Problem to work on.
Find the lines in the records that carry the word "price". Copy each one.

Recorded data.
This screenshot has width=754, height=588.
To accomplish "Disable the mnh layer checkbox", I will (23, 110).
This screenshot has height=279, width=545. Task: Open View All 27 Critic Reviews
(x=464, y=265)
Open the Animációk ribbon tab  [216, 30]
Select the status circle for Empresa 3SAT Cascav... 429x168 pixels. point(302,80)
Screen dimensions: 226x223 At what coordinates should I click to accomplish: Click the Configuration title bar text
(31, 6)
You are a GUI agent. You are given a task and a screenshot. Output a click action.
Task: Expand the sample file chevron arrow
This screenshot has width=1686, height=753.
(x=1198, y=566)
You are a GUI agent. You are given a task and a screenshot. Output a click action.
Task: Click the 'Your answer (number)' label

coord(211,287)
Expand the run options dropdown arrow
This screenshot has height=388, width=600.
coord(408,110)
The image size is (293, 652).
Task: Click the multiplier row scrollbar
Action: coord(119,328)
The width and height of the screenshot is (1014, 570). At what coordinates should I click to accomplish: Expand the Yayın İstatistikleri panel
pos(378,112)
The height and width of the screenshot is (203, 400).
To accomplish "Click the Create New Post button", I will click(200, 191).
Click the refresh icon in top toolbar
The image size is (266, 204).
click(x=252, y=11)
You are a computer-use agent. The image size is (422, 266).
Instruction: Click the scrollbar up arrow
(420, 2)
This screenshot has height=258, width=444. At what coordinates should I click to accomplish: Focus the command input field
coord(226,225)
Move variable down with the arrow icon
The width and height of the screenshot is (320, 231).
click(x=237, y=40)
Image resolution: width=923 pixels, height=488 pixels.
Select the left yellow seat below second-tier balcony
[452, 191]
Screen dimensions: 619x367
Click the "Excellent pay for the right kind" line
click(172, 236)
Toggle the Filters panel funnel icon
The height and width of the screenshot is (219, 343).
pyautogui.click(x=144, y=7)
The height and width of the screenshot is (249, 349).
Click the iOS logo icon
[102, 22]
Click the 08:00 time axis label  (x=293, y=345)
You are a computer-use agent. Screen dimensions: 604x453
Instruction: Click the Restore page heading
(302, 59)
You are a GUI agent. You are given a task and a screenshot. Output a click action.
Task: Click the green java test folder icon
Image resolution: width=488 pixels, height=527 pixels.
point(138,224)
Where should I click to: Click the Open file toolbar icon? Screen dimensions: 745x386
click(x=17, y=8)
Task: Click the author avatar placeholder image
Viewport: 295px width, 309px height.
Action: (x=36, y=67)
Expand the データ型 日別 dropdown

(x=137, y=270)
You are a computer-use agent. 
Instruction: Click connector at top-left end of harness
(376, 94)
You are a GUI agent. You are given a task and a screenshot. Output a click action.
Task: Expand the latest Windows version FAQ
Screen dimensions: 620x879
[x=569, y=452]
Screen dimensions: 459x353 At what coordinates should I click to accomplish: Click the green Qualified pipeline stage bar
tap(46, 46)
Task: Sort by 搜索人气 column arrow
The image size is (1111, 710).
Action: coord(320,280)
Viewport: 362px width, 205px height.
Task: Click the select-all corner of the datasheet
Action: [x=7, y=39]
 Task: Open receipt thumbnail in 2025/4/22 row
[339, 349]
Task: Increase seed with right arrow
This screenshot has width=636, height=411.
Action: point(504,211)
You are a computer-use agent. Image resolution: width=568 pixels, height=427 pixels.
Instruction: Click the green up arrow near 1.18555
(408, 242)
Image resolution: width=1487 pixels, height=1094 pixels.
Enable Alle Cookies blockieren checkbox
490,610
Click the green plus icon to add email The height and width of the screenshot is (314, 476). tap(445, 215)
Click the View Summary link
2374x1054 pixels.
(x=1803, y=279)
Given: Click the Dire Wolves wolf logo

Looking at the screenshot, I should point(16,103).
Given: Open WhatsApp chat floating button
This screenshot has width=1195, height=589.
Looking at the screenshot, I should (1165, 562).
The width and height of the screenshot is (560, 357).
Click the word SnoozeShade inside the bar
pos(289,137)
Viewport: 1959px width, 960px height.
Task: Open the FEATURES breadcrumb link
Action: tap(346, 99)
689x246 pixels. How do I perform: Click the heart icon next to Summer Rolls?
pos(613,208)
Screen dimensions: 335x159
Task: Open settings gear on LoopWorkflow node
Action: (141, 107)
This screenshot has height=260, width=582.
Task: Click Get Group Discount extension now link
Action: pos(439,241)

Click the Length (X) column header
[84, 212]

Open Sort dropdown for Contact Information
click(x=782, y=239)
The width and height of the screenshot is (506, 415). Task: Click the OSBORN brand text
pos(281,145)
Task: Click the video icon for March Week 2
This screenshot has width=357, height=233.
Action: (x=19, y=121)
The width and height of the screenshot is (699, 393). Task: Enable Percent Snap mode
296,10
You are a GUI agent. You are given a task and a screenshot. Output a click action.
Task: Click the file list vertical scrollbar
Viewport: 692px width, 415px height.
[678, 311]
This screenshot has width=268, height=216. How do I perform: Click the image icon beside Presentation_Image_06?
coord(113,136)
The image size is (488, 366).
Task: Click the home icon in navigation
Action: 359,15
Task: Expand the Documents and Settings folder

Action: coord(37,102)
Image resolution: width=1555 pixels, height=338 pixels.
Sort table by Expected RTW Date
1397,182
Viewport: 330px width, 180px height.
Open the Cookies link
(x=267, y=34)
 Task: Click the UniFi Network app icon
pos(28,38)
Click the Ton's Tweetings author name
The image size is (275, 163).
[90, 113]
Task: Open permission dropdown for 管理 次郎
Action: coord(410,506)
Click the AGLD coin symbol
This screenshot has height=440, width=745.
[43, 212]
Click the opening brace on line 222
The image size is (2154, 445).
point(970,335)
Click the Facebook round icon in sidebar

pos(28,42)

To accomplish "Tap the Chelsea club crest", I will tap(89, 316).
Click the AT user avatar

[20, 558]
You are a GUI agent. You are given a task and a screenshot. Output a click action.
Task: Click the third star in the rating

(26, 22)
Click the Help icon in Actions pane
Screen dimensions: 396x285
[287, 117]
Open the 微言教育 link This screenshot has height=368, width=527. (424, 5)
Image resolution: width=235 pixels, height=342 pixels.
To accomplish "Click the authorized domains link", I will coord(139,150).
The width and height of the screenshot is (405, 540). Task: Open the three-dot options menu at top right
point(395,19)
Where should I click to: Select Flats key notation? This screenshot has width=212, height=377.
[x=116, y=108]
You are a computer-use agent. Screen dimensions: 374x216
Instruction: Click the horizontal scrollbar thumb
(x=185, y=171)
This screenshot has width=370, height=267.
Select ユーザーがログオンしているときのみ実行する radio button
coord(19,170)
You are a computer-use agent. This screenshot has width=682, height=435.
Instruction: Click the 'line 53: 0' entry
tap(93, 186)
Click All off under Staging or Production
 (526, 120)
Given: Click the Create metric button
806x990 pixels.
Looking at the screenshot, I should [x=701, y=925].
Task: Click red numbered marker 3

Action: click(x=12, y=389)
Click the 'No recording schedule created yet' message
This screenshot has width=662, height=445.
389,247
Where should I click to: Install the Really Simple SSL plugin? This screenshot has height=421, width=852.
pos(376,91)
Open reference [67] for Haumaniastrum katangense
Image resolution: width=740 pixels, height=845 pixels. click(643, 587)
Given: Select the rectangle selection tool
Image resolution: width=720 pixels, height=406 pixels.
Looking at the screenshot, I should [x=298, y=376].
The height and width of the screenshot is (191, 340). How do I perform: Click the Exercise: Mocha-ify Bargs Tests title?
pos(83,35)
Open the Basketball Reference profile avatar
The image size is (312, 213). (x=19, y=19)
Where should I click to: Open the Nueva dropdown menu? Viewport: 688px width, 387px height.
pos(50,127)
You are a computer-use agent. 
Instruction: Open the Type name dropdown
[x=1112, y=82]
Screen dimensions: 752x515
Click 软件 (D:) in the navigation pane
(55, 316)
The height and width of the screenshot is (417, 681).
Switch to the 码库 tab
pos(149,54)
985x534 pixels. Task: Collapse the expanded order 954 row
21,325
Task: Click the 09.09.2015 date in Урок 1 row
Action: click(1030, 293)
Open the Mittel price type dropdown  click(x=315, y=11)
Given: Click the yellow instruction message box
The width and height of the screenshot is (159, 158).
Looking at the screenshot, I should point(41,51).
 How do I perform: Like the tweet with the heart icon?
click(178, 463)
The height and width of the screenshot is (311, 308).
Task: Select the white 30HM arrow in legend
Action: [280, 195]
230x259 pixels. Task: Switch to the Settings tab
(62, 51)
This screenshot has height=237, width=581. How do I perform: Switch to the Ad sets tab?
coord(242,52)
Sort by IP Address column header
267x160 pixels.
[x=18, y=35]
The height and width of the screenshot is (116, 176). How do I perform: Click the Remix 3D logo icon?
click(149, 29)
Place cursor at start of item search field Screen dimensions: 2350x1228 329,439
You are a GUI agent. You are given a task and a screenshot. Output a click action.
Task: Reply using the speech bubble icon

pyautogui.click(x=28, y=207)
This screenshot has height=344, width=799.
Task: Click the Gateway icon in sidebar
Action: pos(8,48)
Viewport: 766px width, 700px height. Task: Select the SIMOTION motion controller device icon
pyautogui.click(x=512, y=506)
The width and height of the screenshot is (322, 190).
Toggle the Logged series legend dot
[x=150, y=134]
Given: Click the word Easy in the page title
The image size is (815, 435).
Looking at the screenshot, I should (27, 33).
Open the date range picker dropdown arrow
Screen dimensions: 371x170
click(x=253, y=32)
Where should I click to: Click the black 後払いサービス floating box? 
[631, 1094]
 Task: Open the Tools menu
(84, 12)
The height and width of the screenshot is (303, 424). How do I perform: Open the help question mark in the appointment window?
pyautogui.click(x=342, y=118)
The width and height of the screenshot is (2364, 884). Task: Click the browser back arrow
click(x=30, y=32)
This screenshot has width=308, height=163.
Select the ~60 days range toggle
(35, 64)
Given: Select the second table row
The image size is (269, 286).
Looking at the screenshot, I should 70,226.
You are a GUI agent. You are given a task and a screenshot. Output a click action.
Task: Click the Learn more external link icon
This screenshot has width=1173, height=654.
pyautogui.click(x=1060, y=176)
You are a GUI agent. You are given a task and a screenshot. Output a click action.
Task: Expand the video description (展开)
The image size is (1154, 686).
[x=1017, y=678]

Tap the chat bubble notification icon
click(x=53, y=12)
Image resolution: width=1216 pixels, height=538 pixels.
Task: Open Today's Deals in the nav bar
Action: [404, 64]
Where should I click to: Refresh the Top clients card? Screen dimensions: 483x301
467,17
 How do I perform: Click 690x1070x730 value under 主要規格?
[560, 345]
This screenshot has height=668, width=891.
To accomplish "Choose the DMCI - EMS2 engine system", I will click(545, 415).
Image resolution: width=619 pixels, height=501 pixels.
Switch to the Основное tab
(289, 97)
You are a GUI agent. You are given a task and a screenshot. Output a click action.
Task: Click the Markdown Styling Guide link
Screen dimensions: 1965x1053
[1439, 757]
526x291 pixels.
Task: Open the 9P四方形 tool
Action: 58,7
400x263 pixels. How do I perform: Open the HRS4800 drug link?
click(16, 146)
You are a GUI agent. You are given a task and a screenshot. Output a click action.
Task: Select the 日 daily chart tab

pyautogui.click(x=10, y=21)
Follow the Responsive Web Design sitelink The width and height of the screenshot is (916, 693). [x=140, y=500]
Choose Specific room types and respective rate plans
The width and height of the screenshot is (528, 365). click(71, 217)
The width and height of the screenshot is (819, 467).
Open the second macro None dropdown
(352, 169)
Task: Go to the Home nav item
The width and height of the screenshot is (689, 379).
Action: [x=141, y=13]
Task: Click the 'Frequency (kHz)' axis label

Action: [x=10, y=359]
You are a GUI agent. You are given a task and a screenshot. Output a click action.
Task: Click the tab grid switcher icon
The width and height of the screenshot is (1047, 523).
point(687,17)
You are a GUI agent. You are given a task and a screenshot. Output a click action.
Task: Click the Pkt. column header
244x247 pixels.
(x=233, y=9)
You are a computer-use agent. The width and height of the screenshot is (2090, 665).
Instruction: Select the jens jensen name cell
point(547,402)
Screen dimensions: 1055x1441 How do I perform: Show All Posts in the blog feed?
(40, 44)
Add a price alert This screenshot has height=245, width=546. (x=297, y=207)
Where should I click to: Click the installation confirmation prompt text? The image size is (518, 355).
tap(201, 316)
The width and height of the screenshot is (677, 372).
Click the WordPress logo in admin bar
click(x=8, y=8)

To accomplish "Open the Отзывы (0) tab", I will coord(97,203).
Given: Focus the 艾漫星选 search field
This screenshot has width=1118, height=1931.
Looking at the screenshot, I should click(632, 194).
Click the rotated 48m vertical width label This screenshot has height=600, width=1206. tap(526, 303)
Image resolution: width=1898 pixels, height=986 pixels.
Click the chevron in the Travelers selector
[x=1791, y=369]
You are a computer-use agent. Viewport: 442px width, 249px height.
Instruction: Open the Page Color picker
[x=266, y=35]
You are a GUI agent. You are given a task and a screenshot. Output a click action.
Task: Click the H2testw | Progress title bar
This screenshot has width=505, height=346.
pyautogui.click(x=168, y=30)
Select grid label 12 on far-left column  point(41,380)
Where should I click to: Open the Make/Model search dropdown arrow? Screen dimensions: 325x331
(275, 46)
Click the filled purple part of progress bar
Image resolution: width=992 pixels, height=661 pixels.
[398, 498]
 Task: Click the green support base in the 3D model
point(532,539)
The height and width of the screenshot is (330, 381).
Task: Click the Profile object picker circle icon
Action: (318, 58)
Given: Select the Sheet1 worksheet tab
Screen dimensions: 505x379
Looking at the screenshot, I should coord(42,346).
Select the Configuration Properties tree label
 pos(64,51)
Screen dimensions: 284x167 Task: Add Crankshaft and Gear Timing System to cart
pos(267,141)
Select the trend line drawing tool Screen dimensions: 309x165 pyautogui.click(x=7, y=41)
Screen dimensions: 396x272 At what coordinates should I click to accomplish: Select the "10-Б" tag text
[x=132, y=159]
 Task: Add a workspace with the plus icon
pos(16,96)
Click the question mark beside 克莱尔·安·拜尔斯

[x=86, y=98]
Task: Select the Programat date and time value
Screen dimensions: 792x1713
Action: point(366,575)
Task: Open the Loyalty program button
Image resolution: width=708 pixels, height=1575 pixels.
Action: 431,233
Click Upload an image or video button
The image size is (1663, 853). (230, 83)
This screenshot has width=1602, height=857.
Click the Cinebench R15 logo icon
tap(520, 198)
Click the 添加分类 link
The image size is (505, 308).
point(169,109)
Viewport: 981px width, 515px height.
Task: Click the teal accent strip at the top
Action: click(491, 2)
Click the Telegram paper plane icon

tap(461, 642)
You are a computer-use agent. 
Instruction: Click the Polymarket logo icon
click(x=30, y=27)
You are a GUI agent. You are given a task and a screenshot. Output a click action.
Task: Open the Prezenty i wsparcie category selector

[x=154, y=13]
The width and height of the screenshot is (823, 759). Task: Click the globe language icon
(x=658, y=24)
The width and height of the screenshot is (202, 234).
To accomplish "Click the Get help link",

Solved exercise.
Open the Mittel price type dropdown  click(x=315, y=11)
Add a price alert This screenshot has height=245, width=546. (x=297, y=207)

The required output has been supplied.